A veces la tentación de tirar la toalla es casi irresistible. Resulta tan tentadora, provocativa, cautivadora la imagen de esa toalla cayendo sobre la lona, a cámara lenta, provocando su aterrizaje una deflagración de cientos de diminutas gotas de sudor, afiladas y saladas, mezcladas con sangre, que terminan diseminándose en el aire, como anaranjadas pompas de jabón.
La esquina del perdedor, siempre refulgente de ánimos y caricias al púgil derrotado, los besos de una mujer ahora aliviada a pesar del magullado cuerpo de su hombre, las atenciones y los cuidados, todo ese micromundo de humanidad, contrasta con la soledad del vencedor: solo bajo la cascada de luz blanca y humeante en el centro del cuadrilátero, con los dedos mirando al cielo eléctrico, y el rugido de un público deseoso de canjear sus billetes de apuesta por dinero, es el momento de los negociantes.
La bolsa viene cerrada con una soga que a partir del triunfo se anudará alrededor del pescuezo del vencedor, que ya no es libre para separarse demasiado de la guarida del dinero, si no quiere perecer asfixiado por el negocio.

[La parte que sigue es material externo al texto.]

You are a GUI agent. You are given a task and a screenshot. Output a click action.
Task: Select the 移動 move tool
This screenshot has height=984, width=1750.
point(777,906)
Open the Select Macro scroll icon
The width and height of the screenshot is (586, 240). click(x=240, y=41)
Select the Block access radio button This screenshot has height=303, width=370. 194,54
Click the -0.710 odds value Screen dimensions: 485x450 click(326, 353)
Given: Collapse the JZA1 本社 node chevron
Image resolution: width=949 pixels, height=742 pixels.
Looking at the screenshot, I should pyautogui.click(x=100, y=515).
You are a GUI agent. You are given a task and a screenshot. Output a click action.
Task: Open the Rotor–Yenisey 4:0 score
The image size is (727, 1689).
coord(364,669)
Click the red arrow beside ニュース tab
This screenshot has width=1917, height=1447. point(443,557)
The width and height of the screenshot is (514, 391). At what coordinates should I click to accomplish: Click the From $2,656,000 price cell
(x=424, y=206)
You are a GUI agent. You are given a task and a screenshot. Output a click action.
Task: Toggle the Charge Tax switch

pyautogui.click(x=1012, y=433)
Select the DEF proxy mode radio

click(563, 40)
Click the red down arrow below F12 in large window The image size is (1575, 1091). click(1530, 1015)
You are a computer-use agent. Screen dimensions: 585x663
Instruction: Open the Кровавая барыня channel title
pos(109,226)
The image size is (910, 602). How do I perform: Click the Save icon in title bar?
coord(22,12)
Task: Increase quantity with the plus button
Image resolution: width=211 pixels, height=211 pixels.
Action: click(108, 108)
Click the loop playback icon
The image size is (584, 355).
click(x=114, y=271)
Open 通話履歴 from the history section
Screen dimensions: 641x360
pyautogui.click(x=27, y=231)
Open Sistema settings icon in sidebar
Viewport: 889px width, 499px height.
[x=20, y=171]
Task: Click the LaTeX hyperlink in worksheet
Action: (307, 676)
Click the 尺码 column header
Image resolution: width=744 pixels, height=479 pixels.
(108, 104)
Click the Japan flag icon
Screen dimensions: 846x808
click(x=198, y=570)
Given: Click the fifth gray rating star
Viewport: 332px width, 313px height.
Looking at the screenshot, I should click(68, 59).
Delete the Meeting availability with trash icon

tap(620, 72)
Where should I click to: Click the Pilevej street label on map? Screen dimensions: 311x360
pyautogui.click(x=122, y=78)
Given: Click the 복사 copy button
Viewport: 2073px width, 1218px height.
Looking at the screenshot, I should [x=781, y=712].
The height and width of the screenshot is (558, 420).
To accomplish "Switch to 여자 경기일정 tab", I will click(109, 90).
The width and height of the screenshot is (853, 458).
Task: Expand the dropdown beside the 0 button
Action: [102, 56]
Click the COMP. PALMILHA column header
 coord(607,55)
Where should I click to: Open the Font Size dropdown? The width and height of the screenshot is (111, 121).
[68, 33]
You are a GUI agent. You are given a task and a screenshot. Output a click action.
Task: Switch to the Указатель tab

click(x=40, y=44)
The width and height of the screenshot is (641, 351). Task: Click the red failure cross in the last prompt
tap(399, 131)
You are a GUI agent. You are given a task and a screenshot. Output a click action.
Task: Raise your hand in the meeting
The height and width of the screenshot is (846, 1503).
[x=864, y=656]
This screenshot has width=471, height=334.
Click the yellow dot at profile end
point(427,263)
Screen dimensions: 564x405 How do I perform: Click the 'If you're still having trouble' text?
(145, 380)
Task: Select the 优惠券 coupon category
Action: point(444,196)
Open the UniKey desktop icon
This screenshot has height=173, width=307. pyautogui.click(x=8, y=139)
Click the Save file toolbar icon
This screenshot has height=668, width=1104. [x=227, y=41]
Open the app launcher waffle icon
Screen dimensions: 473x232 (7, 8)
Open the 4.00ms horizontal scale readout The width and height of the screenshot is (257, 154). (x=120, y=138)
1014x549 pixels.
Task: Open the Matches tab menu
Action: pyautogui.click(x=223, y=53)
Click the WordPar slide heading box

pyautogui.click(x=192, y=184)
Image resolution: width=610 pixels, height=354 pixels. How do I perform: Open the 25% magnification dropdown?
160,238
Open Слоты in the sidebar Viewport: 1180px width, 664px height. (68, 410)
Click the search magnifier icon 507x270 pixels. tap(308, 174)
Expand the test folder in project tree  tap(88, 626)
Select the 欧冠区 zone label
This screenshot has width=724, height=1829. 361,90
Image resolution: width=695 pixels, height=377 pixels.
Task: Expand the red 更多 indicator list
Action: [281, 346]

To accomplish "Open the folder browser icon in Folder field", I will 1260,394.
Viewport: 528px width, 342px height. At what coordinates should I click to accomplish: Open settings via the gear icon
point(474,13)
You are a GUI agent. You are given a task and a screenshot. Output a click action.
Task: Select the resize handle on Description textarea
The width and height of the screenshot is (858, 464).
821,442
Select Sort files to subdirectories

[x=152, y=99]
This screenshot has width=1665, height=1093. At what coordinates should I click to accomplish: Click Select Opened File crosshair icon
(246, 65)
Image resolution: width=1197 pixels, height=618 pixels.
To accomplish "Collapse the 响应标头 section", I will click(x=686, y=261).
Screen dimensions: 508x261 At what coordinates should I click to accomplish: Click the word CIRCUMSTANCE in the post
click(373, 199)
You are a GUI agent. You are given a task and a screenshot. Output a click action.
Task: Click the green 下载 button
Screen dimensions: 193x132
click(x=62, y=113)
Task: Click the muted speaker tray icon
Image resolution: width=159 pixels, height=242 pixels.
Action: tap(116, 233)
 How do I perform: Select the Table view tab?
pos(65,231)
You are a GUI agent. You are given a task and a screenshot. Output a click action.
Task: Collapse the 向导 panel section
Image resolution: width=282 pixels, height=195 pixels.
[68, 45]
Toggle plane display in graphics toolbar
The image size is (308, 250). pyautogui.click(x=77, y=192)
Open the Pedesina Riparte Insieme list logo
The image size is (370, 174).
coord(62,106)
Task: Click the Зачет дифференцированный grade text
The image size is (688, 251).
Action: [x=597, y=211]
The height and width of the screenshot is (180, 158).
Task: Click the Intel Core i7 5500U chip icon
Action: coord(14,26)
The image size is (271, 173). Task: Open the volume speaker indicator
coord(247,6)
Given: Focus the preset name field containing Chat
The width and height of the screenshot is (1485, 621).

El precio de la victoria es un intercambio de níquel por lágrimas, el vencedor ahora no es un hombre: es un titular, un vídeo de YouTube, un juego de la PS, el muñeco de los puños de oro.
La bolsa del derrotado no pesa tanto, pero deja paz al tiempo que despide a su propietario. Los que pierden no son virales, no tienen cara en los diarios deportivos y su nombre se va difuminando entre la manada de gloriosos 'vencedores por minuto' que va produciendo el mundo.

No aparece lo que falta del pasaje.